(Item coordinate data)

* * * * *

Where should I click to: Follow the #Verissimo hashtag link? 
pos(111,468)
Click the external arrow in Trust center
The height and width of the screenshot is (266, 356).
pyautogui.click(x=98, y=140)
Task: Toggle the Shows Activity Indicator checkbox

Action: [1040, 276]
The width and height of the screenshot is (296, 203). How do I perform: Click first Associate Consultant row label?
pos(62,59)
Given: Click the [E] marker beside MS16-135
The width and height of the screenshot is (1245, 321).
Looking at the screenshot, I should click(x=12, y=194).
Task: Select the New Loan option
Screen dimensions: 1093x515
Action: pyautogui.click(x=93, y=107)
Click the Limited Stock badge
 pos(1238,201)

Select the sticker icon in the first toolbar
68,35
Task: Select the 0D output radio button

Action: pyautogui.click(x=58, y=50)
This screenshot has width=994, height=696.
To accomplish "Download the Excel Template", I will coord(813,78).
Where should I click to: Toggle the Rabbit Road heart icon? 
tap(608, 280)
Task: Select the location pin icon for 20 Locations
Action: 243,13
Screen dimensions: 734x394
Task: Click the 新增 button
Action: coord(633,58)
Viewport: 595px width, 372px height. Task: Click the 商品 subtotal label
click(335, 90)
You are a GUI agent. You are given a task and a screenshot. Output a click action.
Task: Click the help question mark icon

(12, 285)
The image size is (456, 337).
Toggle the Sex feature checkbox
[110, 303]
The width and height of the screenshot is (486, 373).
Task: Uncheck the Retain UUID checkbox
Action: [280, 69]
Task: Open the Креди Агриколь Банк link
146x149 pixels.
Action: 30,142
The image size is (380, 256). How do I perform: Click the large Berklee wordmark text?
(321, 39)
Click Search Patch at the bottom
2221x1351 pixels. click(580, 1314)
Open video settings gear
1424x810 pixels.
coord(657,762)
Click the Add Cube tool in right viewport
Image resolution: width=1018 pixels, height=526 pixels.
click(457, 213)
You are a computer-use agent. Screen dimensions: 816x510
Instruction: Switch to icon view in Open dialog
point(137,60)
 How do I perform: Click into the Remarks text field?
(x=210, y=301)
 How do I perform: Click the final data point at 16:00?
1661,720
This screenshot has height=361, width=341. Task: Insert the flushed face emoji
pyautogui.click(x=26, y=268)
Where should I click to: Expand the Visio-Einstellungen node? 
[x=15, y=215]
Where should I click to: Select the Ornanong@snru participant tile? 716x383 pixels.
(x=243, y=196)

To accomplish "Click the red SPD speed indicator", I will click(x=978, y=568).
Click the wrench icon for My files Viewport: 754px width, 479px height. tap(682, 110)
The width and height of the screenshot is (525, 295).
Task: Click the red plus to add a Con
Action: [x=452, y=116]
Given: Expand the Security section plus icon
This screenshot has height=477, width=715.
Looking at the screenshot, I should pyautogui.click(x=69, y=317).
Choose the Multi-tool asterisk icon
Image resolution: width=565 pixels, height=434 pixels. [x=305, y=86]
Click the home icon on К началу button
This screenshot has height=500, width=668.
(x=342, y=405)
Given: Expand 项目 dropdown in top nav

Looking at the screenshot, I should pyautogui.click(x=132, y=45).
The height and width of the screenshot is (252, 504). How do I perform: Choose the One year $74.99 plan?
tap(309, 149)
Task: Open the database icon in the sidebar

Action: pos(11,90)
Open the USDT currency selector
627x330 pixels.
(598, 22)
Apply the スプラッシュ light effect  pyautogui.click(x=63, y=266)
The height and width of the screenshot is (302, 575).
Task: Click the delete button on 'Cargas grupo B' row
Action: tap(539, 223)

* * * * *

* _Task objective_
How many of the lines above contain the string "size" with the same capitalization? Reply with the number only.

* _Exercise solution_
2